Home ScienceMissing Link Found: Supernovae Really Give Birth

Missing Link Found: Supernovae Really Give Birth

by Editor-in-Chief — Amelia Grant

2024-01-16 22:15:09

When massive stars reach the end of their lives, they collapse under their own gravity so quickly that a violent explosion known as a supernova occurs. Astronomers believe that after such an exciting explosion only a very dense core remains, the compact remnant of the star.

Depending on the mass of the star, the compact remnant will be a neutron star – an object so dense that a teaspoon of its material would weigh about a trillion kilograms here on Earth – or a black hole – an object from which nothing, not even light, can escape.

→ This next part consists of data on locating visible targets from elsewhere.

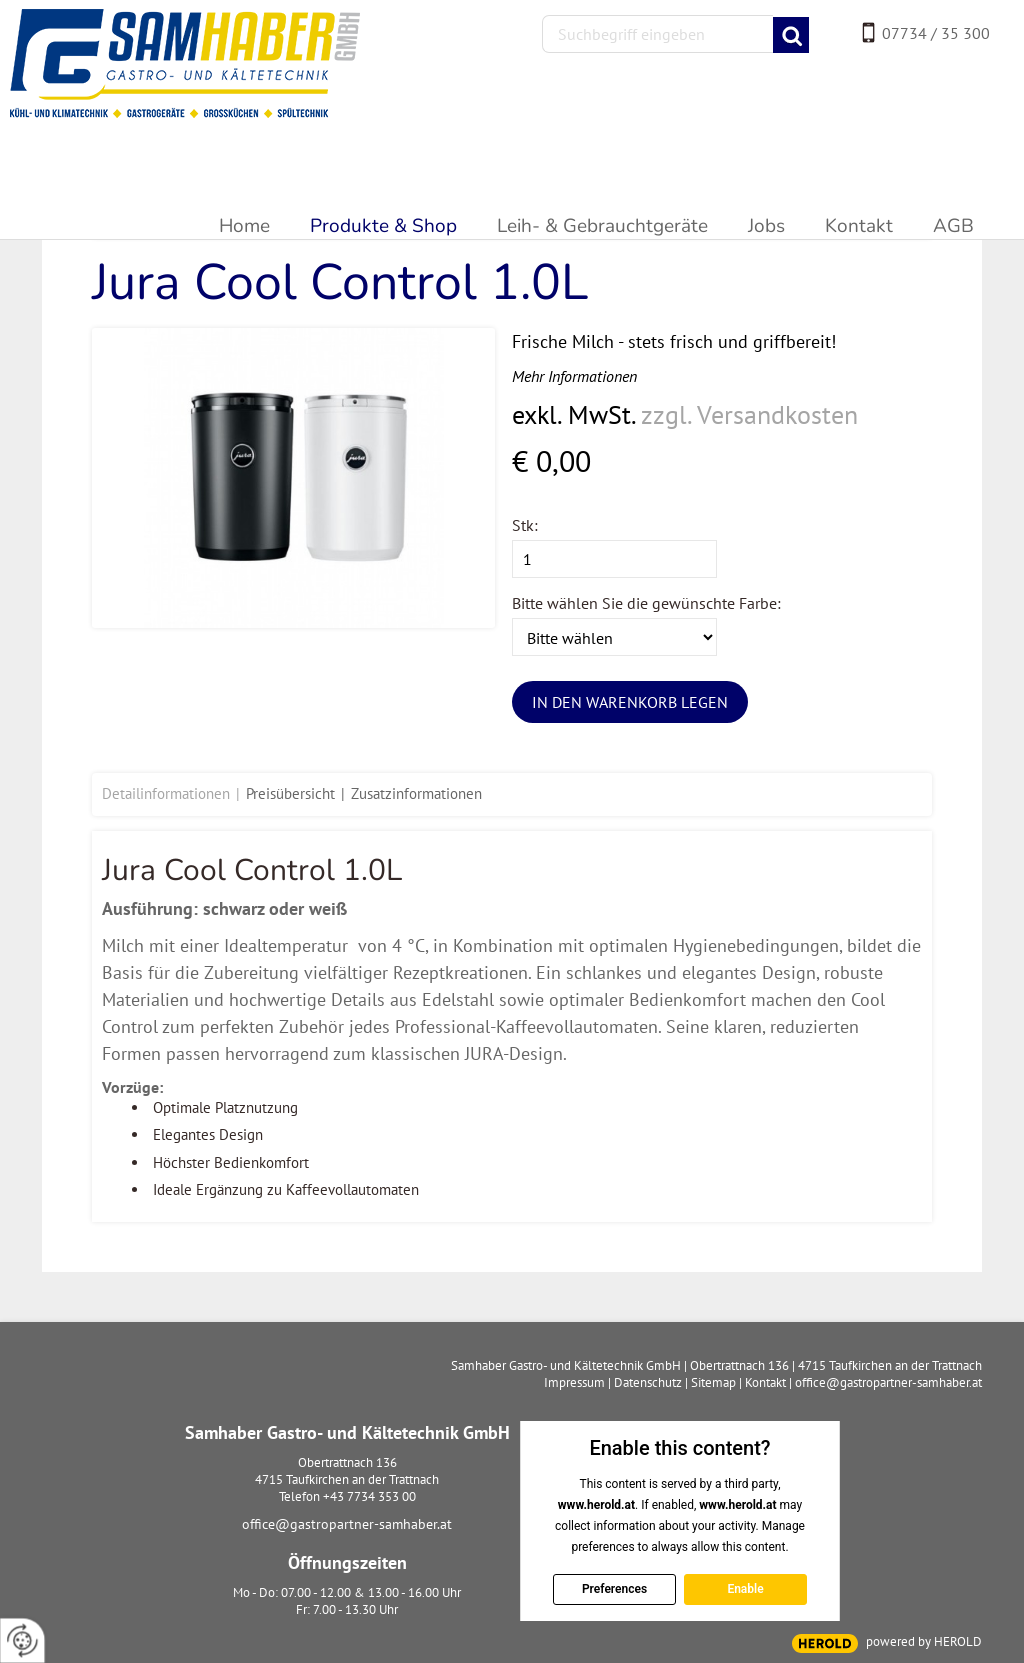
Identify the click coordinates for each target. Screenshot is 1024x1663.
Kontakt (765, 1382)
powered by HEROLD (924, 1641)
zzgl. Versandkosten (749, 414)
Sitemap (713, 1382)
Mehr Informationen (574, 376)
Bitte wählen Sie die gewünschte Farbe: (646, 603)
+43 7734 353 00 (369, 1496)
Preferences (613, 1589)
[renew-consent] (22, 1640)
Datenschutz (648, 1382)
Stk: (525, 525)
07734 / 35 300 (936, 33)
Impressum (574, 1382)
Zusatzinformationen (416, 793)
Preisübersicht (290, 793)
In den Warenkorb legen (630, 702)
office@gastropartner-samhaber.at (347, 1524)
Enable (745, 1589)
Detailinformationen (166, 793)
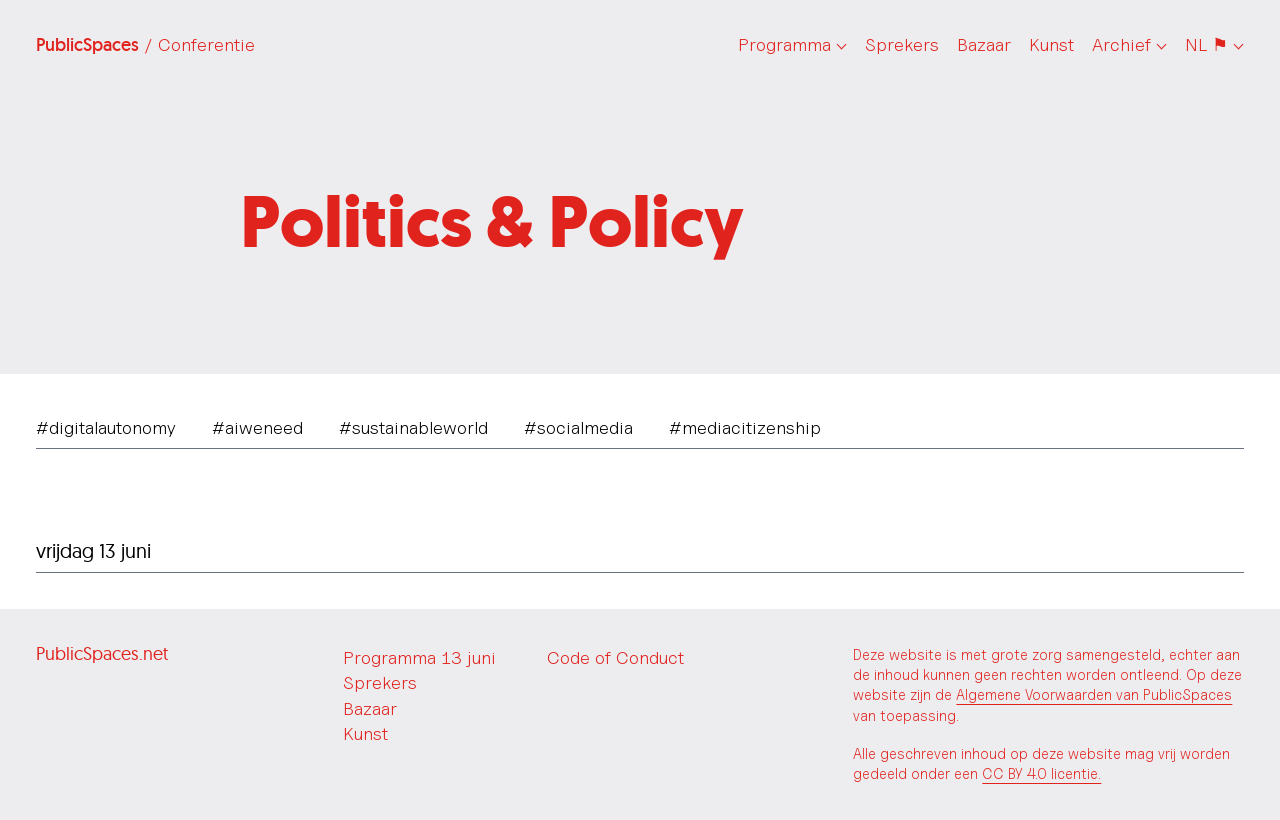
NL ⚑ (1206, 44)
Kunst (1051, 44)
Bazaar (984, 44)
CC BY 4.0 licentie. (1041, 773)
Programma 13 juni (419, 657)
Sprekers (902, 44)
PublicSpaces (145, 45)
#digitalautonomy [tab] (106, 427)
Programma (784, 44)
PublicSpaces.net (102, 653)
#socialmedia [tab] (578, 427)
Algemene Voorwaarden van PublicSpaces (1094, 694)
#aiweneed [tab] (257, 427)
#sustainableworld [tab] (413, 427)
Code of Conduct (615, 657)
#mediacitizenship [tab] (745, 427)
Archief (1121, 44)
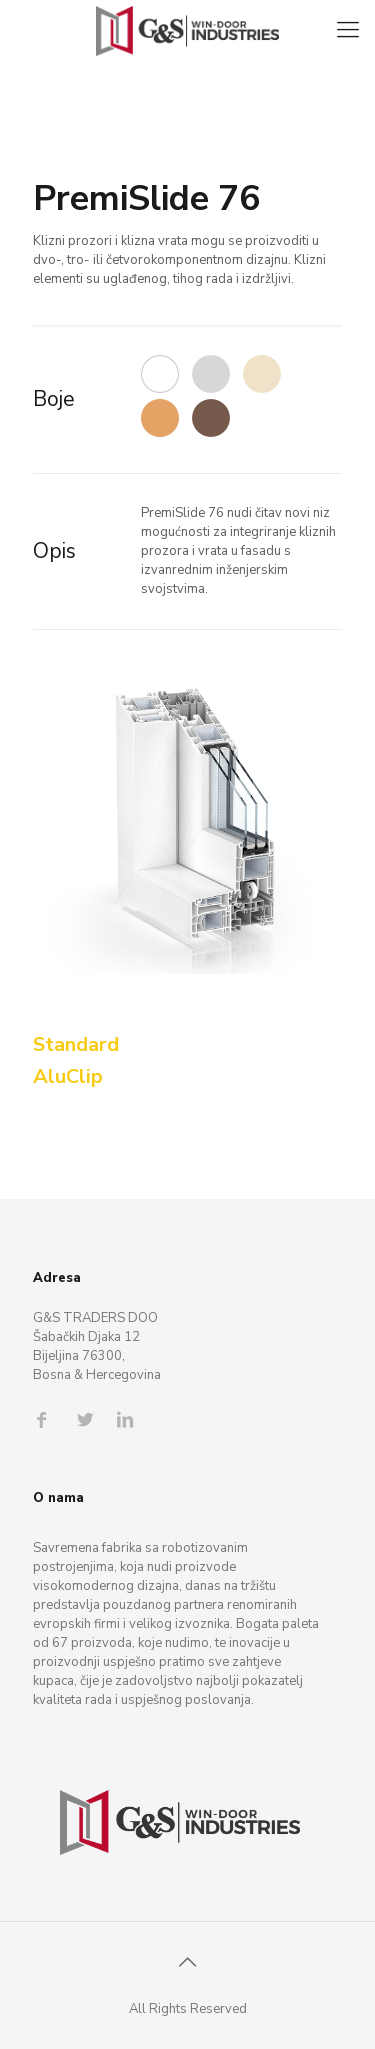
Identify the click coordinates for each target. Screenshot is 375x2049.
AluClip (68, 1076)
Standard (76, 1044)
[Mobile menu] (348, 30)
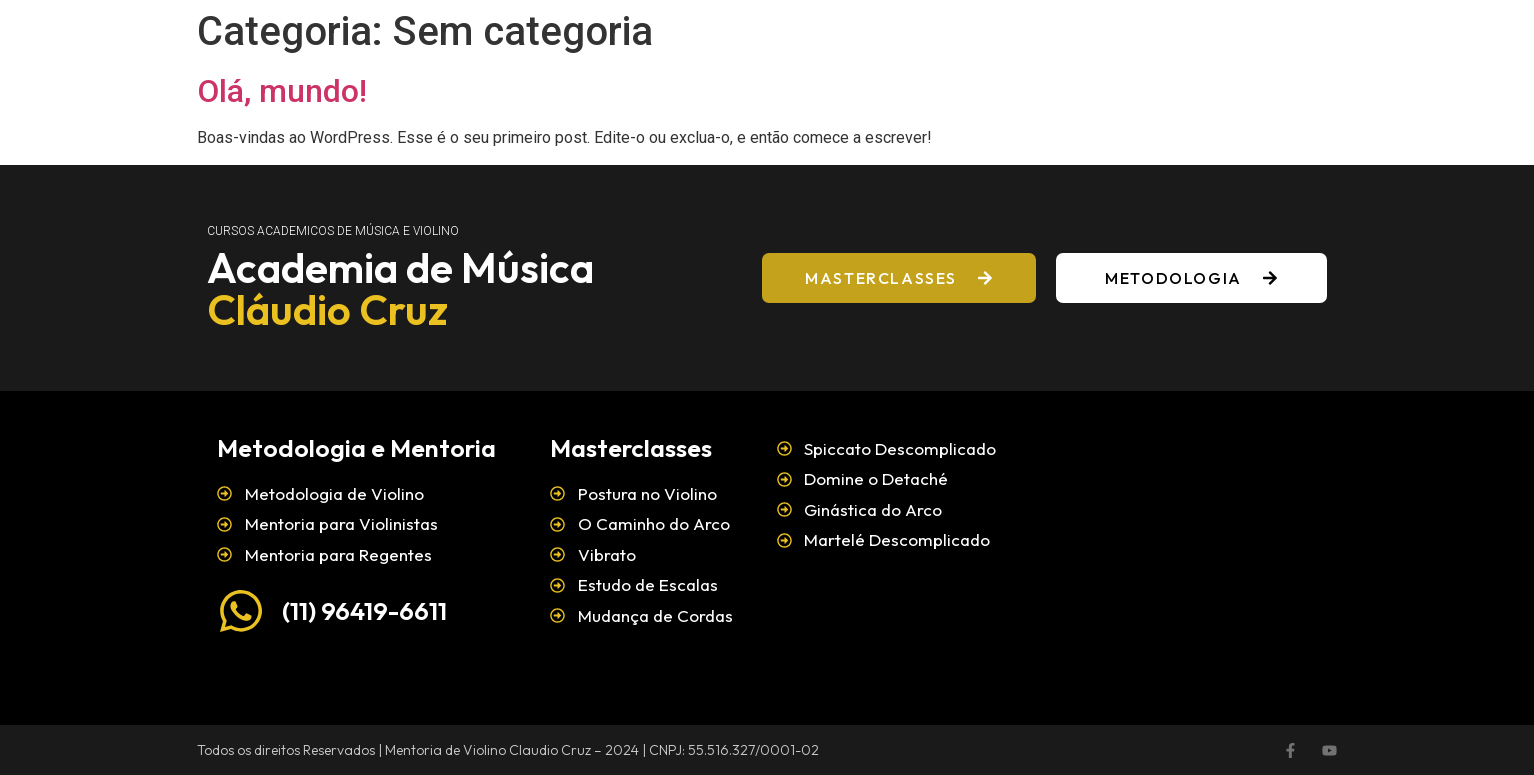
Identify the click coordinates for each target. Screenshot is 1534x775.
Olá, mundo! (282, 91)
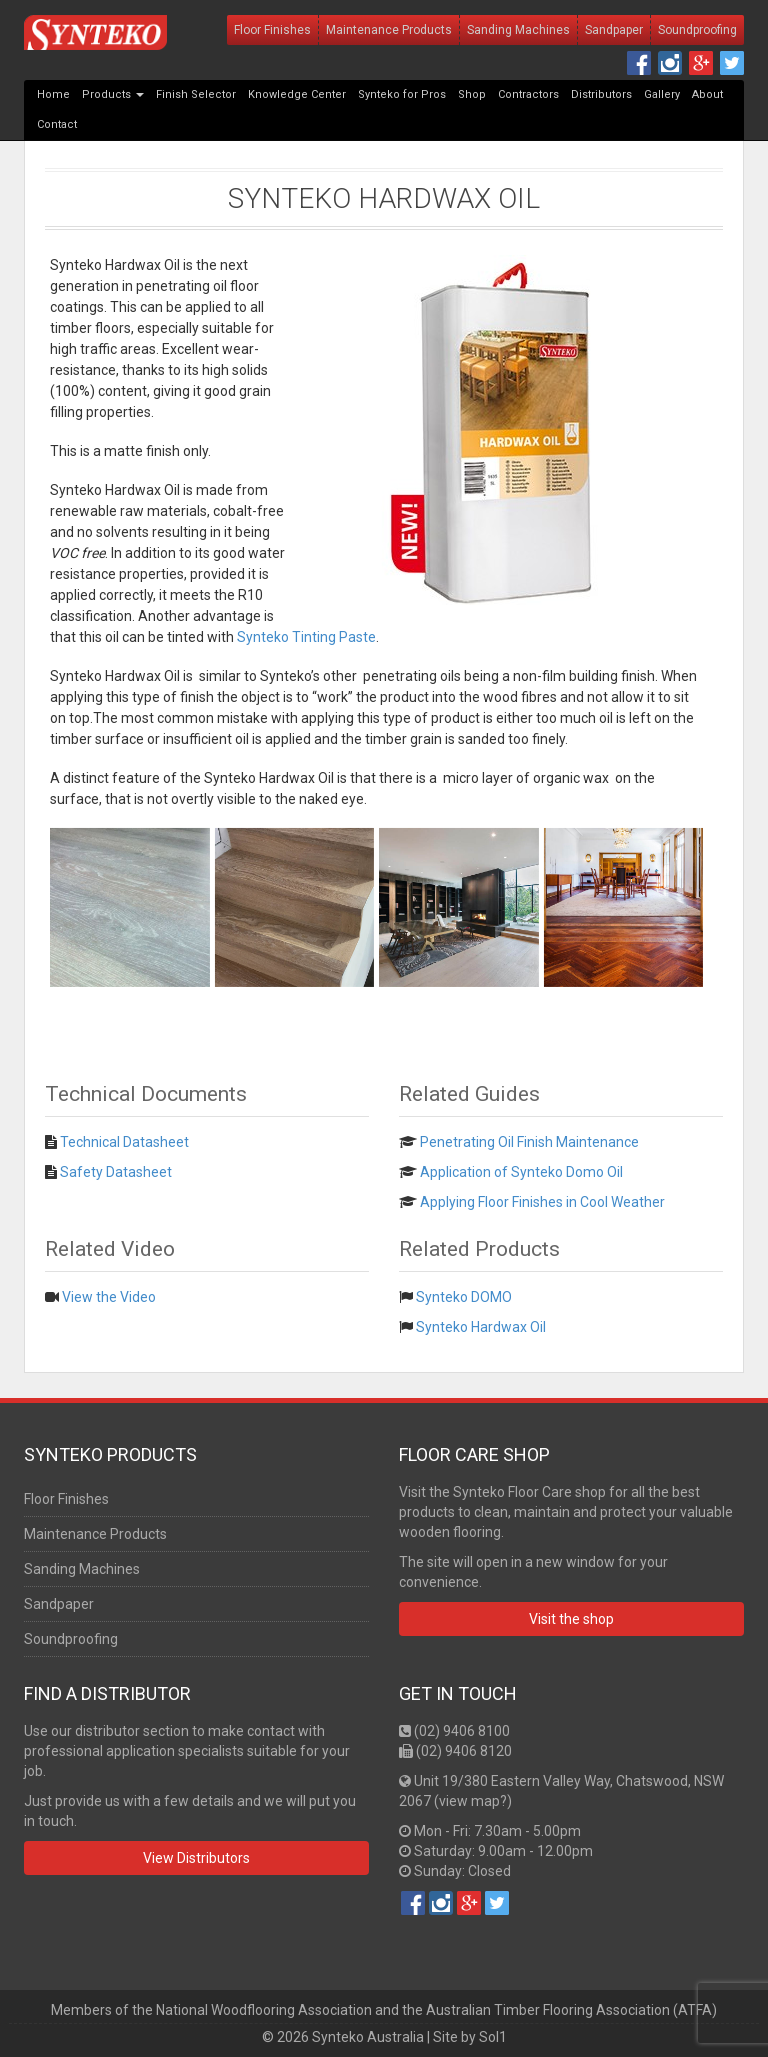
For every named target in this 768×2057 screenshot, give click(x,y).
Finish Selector (196, 94)
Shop (472, 94)
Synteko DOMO (464, 1297)
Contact (57, 124)
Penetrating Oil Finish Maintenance (529, 1142)
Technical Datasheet (124, 1142)
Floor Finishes (272, 30)
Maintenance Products (389, 30)
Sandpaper (614, 30)
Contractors (528, 94)
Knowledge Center (297, 94)
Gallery (662, 94)
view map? (473, 1801)
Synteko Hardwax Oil (384, 198)
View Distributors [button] (196, 1858)
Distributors (601, 94)
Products (113, 94)
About (707, 94)
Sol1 (493, 2037)
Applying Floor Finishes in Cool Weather (542, 1202)
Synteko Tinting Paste (306, 637)
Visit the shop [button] (571, 1619)
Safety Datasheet (116, 1172)
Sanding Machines (518, 30)
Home (53, 94)
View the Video (109, 1297)
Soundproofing (697, 30)
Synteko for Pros (402, 94)
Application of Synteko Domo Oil (521, 1172)
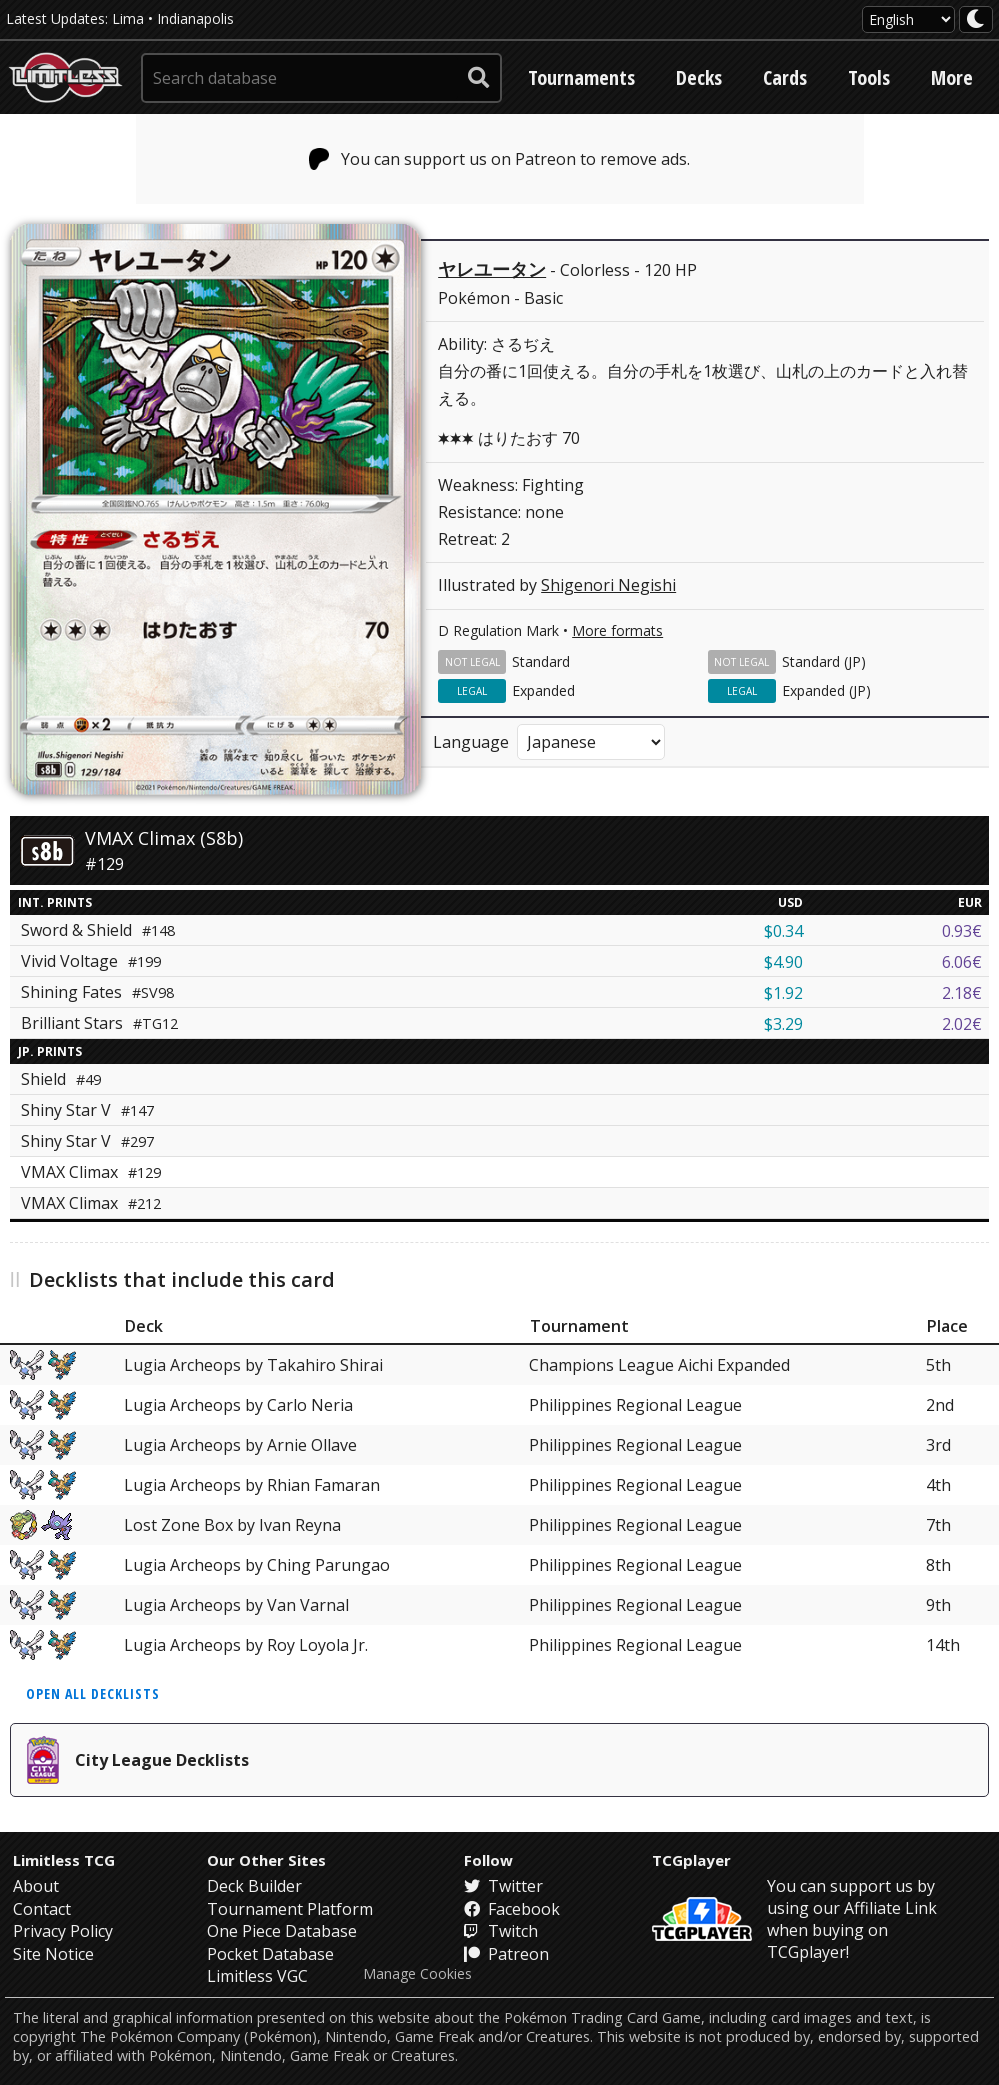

Scientists have found many clues in the past that point to this chain of events. An example would be the discovery of a neutron star in the Crab Nebula, a cloud of gas left over from a star’s explosion nearly a thousand years ago. But they had never seen this process happen in real time before. There was no direct evidence yet of a supernova leaving behind a compact remnant.

Flashing mystery

The turning point came in May 2022, when a South African amateur astronomer Berto Monard discovered a supernova SN 2022jli in the spiral arm of a nearby galaxy NGC157, 75 million light years away. Two independent teams focused their attention on the consequences of this explosion and found that its behavior was unique.

After a supernova explodes, its brightness fades, and astronomers usually observe a gradual decline in the light curve. However, the behavior of SN 2022jli is different in this respect: the total brightness does not decrease gradually, but fluctuates up and down approximately every 12 days.

“In the SN 2022jli data, we see a repeating sequence of waxing and waning,” he says Thomas Moorea doctoral student at Queen’s University in Belfast, Northern Ireland, who led the supernova study published late last year in the journal Astrophysics Journal. “This is the first time that periodic oscillations over many cycles have been observed in the light curve of a supernova,” Moore notes in his article. Scientists believe that the presence of more than one star in the SN 2022jli system could explain this behavior.

It is not uncommon for massive stars to orbit another star in what is known as a binary system, and the star that gave rise to supernova SN 2022jli was no exception. What is notable about this system, however, is that the other star apparently survived the violent death of its companion, and the two objects likely continued to orbit each other.

The data obtained by Moore’s team did not allow them to determine exactly how the interaction between the two objects caused the light curve to oscillate. The supernova SN 2022jli was then focused on by scientists from the Weizmann Institute of Science in Israel, who also had other observations at their disposal. In addition to the oscillations in visible light, which Moore’s team also discovered, they also recorded periodic movements of hydrogen gas and gamma rays. The necessary data was collected by a fleet of instruments on the ground and in space, including, for example, the X-shooter instrument of the Chilean VLT telescope.

Space theft

When the two teams put all the evidence together, they agreed on the following scenario: Material ejected during the supernova explosion “inflated” the hydrogen-rich atmosphere of the companion star. The compact object left after the explosion then flew through its companion’s atmosphere on its way, “stealing” some of its hydrogen gas and forming a hot disk around it. This periodic “theft” of matter, or accretion, released large amounts of energy, manifesting as oscillations in brightness.

Although scientists could not observe the compact object itself, they concluded that this the accretion can only be caused by a hidden neutron star or perhaps by a black hole drawing matter from the bloated atmosphere of a companion star. “Our research is like a puzzle that can only be solved by collecting all possible evidence,” he says Ping Chenresearcher at the Weizmann Institute of Science and lead author of the study published recently in the journal Nature.

Even the presence of a black hole or a neutron star does not mean the end of questions. Scientists will now try to find an answer to the question: what is the exact nature of the compact object thus created and what end might await this binary system? Next-generation telescopes, such as the Extremely Large Telescope, scheduled to come online later this decade, could help in this direction.